5. Absorption of Chemicals. Keep chemicals off the skin. Many organic substances are not corrosive, do not burn the skin, or seem to have any serious effects. They are, however, absorbed through the skin, sometimes with dire consequences. Others will give a serious allergic reaction upon repeated exposure, as evidenced by severe dermatitis. Be careful about touching your face or eyes in the lab; make sure your hands are clean first. Gloves will be available in the lab. However, gloves provide only a temporary layer of protection against chemicals on your skin and may be permeable to some chemical reagents, without visible deterioration. If your gloves come in contact with a chemical reagent, remove them, wash your hands, and get a new pair immediately.
6. Inhalation of Chemicals. Keep your nose away from chemicals. Many of the common solvents are extremely toxic if inhaled in any quantity or over a period of time. Do not evaporate excess solvents in the laboratory; use the hood or a suitable distillation apparatus with a condenser. Some compounds, such as acetyl chloride, will severely irritate membranes in your eyes, nose, throat, and lungs, while others, such as benzyl chloride, are severe lachrymators, i.e. they induce eye irritation and tears. When in doubt, use the hood or consult with the laboratory instructor about the use of chemicals required for your work. Specific safety information about chemicals used is included in each experiment write up. MSDS (Material Safety Data Sheets) are available on the DCIS file server and summarize safety information about substances used in the lab.
7. Ingestion of Chemicals. The common ways of accidentally ingesting harmful chemicals are: (1) by pipet, (2) from dirty hands, (3) contaminated food or drink and (4) food use of chemicals taken from the laboratory. Below are ways to avoid accidental ingestion of chemical reagents.
Pipets must be fitted with suction bulbs to transfer chemicals. DO NOT USE MOUTH SUCTION.
Wash your hands before handling anything (cigarettes, chewing gum, food) which goes into your mouth. Wash your hands when you leave the laboratory.

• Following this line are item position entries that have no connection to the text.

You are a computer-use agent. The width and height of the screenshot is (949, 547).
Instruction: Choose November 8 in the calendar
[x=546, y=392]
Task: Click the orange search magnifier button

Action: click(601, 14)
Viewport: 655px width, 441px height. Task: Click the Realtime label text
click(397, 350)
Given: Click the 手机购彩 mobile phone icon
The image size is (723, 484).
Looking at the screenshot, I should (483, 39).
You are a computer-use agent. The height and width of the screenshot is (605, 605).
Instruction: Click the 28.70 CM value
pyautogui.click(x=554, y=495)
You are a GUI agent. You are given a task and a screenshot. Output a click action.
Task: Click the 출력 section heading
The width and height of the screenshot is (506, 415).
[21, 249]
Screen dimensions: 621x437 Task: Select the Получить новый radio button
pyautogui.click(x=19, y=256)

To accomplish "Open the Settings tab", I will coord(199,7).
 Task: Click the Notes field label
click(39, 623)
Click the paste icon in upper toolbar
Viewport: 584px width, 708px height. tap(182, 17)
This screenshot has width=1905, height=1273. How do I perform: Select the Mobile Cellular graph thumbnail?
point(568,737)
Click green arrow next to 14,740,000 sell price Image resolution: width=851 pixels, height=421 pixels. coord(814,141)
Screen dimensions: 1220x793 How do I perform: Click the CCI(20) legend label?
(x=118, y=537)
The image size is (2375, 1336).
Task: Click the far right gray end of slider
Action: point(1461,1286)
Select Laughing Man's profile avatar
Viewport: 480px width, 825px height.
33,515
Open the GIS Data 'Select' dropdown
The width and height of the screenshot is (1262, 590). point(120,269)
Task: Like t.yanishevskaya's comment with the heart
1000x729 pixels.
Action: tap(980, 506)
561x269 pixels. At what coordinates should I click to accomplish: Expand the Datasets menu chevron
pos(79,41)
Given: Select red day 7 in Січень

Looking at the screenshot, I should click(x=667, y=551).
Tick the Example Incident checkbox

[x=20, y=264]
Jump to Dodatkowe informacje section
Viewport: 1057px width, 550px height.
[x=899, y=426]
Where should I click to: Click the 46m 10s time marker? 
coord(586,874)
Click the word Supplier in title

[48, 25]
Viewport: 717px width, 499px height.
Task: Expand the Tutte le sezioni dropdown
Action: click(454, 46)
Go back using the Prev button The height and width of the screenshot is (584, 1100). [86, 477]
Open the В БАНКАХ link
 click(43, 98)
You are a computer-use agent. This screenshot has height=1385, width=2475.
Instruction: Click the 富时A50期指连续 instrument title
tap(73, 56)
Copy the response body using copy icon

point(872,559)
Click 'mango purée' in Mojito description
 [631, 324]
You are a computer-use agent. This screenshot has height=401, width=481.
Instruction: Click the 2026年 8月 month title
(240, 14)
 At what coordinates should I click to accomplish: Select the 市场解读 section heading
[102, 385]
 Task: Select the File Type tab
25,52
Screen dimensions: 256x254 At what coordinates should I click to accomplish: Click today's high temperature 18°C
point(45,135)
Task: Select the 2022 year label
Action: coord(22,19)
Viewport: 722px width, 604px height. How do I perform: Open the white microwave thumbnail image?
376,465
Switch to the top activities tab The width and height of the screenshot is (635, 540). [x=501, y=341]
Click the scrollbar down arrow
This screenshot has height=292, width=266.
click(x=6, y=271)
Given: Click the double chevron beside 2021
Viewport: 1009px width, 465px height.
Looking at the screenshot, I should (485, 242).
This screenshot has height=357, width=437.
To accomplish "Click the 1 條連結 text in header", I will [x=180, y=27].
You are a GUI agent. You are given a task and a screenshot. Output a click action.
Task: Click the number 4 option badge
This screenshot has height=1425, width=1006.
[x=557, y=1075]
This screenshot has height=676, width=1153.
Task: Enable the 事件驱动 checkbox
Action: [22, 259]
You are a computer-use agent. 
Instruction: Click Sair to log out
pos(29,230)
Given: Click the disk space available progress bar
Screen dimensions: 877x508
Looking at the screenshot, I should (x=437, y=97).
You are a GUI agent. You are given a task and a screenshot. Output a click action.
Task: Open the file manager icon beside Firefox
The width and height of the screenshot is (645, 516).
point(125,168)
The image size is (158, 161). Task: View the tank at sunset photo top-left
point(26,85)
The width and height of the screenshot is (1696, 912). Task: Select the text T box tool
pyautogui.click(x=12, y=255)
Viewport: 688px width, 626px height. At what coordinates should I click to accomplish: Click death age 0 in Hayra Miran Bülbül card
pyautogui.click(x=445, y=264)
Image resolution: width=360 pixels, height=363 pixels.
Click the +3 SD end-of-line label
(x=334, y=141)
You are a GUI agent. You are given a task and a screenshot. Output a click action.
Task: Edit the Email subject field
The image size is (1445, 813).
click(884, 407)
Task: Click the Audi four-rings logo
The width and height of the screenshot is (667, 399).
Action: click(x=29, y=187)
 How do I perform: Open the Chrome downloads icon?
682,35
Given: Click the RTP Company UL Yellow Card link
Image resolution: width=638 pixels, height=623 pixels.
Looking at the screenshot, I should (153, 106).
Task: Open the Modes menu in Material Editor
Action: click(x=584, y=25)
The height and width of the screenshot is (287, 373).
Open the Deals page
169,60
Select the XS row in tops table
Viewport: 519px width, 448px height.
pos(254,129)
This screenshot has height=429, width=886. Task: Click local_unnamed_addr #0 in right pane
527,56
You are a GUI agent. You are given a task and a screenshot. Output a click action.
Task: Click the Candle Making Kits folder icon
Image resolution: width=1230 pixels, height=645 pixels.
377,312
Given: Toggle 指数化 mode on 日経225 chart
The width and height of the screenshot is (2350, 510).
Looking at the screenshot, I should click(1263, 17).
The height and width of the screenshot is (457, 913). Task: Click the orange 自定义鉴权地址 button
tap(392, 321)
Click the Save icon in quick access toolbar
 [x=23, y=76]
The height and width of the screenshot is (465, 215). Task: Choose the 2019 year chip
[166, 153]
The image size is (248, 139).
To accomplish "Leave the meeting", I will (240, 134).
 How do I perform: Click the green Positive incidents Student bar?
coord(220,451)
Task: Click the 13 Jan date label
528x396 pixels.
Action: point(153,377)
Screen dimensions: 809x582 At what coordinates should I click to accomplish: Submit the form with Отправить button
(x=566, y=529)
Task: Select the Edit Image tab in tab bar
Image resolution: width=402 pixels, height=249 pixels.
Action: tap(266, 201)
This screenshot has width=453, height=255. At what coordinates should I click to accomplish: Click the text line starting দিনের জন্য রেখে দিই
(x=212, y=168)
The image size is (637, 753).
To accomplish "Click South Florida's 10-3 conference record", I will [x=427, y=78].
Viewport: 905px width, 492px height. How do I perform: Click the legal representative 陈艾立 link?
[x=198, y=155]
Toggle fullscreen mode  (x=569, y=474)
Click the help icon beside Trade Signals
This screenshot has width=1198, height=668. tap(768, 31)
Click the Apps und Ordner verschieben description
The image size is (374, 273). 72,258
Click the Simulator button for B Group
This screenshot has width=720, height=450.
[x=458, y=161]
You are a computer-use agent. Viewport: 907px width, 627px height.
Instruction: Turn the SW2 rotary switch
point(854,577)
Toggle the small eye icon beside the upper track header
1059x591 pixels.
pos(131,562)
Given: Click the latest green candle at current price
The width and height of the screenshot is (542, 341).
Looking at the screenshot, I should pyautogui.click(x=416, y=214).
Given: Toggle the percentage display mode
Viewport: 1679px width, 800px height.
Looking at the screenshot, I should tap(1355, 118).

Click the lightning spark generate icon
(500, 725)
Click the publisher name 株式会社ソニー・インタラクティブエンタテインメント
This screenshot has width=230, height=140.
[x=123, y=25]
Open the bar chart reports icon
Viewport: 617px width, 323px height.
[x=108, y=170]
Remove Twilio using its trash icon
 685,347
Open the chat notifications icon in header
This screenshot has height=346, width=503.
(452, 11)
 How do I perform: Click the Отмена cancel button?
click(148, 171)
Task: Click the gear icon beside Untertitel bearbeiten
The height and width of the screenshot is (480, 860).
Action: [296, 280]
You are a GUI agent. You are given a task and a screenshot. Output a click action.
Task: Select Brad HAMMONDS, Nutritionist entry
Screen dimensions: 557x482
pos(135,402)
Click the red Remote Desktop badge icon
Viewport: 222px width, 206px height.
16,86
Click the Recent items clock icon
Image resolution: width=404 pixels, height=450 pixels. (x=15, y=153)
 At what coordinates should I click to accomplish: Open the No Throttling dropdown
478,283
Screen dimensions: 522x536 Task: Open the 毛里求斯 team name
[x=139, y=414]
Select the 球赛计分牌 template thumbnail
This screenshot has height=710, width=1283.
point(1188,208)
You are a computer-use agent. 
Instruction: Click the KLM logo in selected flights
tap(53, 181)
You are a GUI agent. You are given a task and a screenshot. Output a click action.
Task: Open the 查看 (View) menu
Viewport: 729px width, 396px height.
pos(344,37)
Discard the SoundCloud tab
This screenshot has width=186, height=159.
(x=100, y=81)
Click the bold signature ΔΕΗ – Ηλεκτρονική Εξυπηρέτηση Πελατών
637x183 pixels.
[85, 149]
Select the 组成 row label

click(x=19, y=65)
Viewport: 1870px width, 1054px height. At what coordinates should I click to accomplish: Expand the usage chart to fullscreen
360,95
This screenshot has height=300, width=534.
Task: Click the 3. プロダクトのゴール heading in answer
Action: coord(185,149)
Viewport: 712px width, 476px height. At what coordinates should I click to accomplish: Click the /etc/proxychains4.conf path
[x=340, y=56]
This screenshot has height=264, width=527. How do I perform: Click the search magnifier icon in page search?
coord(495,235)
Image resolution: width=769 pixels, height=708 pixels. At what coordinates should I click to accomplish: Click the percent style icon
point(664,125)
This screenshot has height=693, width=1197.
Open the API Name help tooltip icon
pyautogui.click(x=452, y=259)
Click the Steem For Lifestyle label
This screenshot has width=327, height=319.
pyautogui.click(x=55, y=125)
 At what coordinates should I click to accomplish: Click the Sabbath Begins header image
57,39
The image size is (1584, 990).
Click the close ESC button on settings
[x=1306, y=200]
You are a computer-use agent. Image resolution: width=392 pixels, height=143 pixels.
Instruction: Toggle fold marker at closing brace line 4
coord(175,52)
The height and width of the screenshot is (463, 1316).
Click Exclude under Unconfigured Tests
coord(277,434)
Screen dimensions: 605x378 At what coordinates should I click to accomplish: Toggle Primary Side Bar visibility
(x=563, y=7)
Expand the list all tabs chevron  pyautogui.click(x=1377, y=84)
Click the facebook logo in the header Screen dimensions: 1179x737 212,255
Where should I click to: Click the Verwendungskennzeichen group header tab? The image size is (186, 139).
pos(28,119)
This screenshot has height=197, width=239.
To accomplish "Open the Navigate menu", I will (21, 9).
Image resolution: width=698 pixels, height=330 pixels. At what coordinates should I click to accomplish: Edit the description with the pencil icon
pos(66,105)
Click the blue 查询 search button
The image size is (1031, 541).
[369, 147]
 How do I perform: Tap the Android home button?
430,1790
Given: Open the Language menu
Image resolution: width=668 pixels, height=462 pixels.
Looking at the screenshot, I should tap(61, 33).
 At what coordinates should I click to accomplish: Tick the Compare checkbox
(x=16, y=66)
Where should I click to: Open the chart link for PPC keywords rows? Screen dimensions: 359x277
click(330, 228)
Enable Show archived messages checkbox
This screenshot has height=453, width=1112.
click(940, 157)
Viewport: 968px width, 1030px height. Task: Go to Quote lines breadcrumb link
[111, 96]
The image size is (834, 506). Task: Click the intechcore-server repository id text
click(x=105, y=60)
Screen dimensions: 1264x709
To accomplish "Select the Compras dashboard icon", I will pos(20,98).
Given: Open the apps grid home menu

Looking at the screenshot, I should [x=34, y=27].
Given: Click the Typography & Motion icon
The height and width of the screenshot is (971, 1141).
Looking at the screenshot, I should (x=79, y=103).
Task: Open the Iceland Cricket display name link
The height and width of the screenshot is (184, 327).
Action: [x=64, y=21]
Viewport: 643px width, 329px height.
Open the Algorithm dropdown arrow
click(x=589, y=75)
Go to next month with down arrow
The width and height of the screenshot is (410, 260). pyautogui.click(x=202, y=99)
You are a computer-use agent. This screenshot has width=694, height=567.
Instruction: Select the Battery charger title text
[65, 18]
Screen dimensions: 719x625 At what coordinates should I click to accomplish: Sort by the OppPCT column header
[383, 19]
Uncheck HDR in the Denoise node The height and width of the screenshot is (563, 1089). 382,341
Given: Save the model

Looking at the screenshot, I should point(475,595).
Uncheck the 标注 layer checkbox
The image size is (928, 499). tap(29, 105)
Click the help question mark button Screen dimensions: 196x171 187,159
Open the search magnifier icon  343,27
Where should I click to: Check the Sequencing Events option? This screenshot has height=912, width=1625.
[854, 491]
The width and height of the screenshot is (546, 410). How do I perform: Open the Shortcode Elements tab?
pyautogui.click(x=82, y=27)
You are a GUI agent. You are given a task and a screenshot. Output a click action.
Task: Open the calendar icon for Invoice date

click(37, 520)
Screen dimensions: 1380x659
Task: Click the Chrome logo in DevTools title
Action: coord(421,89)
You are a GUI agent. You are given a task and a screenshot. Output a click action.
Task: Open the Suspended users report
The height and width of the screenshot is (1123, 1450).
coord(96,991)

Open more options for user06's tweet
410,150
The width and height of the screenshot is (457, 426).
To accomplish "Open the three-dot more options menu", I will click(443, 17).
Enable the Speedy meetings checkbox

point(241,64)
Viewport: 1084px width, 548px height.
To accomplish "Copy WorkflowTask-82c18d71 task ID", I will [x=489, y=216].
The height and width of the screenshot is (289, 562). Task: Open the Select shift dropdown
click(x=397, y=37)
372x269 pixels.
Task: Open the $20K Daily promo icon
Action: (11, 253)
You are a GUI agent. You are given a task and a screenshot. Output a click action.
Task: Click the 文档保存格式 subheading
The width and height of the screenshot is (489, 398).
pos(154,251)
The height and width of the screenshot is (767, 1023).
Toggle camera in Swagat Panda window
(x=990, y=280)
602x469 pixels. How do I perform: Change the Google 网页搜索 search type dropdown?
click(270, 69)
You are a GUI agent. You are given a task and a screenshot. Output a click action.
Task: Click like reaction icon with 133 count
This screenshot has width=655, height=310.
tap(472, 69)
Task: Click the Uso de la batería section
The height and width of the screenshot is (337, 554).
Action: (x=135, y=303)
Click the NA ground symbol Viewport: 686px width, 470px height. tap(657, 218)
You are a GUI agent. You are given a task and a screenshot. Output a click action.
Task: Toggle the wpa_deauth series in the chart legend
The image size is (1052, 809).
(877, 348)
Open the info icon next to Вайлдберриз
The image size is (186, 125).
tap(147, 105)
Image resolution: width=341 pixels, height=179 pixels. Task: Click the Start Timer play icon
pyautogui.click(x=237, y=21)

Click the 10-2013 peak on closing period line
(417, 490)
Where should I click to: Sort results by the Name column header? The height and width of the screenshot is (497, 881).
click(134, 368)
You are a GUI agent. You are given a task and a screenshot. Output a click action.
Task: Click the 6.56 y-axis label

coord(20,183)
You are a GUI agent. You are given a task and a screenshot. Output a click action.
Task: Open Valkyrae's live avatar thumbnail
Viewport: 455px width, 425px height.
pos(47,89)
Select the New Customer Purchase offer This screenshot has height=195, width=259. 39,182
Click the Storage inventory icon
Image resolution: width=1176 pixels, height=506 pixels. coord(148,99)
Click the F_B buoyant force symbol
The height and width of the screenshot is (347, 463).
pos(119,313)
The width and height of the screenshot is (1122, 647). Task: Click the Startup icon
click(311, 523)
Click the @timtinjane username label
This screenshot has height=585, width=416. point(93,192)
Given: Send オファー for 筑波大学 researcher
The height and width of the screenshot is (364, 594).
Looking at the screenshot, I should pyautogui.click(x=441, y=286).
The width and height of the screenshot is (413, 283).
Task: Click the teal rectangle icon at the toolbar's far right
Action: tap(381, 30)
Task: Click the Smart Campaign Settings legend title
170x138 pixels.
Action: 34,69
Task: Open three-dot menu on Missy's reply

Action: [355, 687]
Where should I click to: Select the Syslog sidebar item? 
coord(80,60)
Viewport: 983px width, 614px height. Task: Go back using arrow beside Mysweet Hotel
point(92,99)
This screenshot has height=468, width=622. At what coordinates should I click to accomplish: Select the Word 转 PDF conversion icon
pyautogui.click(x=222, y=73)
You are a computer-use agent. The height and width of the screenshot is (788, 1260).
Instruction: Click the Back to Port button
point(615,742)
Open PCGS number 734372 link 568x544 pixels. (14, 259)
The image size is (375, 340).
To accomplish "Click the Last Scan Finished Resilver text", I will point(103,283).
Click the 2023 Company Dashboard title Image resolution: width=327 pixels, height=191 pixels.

Do not eat or drink in the laboratory. Use the water fountains for a drink--not a laboratory faucet. Remove gloves and wash your hands before using the water fountain or bathroom.
Never use chemicals (salt, sugar, alcohol, bicarbonate, etc.) from the laboratory or stockroom on food. The source containers may be contaminated or mislabeled.
Never use laboratory glassware as a food or drink container.
Never store food or drink in a laboratory refrigerator or ice machine. Never consume ice from a laboratory ice machine.